The enthalpy of formation describes the change in energy that a system of reactants undergoes in order to form the product. In this case, nickel and oxygen are the reactants which undergo a thermodynamic and chemical change, to produce nickel (ii) oxide. Nickel is normally present as a solid, and oxygen as a gas.` Ni(s) + O_2 (g)-> NiO(s)`
There isn't really a generalized way of knowing what the state of the product will be, but a little research shows that nickel(ii) oxide will be a solid. Nickel itself is normally present as a solid, and oxygen as a gas.
In order to solve this problem, you will need several charts. Unfortunately not all of the charts that I have, or was able to find on the internet, gave consistent values; I would recommend that you use only the charts provided in your textbook or by your instructor.

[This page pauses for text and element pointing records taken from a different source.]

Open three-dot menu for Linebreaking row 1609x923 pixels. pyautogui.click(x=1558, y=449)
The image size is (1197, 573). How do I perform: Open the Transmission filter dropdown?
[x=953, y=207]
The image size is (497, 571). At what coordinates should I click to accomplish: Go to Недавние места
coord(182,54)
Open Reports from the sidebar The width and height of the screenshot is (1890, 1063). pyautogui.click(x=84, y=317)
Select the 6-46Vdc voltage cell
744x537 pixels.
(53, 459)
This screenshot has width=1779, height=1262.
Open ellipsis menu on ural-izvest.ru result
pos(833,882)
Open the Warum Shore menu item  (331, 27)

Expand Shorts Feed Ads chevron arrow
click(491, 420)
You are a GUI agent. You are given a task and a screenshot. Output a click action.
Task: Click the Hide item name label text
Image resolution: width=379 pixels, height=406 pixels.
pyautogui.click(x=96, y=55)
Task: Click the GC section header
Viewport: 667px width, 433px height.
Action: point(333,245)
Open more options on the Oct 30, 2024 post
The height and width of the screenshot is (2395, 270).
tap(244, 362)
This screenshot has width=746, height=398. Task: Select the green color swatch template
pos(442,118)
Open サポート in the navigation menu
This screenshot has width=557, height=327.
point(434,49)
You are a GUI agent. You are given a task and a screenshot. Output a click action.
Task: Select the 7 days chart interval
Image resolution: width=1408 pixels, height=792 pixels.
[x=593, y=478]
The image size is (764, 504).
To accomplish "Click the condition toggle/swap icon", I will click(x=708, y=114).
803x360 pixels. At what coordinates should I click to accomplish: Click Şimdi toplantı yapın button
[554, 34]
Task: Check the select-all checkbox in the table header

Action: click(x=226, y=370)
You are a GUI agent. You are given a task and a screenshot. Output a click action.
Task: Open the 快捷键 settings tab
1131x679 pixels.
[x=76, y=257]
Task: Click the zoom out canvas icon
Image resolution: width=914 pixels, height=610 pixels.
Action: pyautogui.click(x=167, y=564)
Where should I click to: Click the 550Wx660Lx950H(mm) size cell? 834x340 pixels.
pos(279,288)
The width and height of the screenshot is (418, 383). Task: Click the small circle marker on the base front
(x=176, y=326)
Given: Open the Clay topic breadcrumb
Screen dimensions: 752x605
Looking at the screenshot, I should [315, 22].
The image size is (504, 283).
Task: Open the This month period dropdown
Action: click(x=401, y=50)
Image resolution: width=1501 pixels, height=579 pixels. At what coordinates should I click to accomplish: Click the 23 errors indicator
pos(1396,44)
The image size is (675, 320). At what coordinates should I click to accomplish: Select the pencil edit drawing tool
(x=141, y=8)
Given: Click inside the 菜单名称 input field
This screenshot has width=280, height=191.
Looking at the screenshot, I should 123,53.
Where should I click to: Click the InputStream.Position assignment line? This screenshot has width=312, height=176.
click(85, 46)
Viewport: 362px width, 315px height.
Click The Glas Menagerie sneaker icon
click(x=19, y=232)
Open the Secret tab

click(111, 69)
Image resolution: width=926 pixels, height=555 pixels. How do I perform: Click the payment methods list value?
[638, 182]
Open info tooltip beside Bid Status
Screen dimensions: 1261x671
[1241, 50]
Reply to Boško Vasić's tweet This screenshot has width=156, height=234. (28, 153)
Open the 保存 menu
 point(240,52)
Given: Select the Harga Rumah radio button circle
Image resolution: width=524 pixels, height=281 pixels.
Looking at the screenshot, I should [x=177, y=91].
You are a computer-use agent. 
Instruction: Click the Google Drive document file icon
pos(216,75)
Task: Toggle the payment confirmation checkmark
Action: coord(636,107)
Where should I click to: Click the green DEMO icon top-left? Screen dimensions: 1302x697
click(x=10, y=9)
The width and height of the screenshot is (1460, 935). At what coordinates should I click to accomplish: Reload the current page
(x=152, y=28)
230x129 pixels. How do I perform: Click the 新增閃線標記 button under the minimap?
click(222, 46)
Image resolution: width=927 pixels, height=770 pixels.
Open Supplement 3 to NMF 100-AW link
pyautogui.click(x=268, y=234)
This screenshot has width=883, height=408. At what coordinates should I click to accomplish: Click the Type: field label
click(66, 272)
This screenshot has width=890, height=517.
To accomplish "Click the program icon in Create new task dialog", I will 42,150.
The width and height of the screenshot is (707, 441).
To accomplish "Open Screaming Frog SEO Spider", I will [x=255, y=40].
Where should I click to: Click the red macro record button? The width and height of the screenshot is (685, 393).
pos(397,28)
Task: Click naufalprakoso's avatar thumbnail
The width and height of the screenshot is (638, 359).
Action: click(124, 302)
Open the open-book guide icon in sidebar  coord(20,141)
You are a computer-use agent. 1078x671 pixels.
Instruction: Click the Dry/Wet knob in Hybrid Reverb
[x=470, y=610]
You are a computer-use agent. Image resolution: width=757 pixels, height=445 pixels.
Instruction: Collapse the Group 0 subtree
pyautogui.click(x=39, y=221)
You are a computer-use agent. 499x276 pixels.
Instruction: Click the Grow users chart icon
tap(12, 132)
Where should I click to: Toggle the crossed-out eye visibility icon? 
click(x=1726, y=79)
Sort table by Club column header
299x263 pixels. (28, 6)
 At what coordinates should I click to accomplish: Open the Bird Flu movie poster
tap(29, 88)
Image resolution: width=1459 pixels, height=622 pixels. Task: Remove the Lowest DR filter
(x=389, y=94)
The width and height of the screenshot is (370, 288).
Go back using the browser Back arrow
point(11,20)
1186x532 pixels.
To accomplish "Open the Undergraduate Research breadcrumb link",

There are several steps that we need to account for;
- We need to turn both reactants into monatomic gases so that they can react completely
- We need to ionize both reactants with the gain or loss of two electrons
- We need to account for the loss of electromagnetic potential when the charged ions bond and produce a solid
First, we only need one oxygen atom for every nickel atom; however oxygen is only available in O2 form. Thus we can either double some of our coefficients for nickel, or halve our coefficients for oxygen gas. I have chosen to halve the oxygen gas coefficients.
Enthalpy of atomization for nickel: 431kj
Enthalpy of atomization for O2: 294(.5) = 147kj
Second, we need to take away two electrons from the nickel, and add them to the oxygen.
First and second ionization energies of nickel atoms: 737kj, 1753kj
First and second electron affinities for oxygen: -142kj, 844kj
Third, we account for the lattice energy of the newly bonded NiO: I found a variety of numbers for this value, and have chosen to use -4000kj. Again, I strongly recommend that you use only the data provided in your own textbook for these values.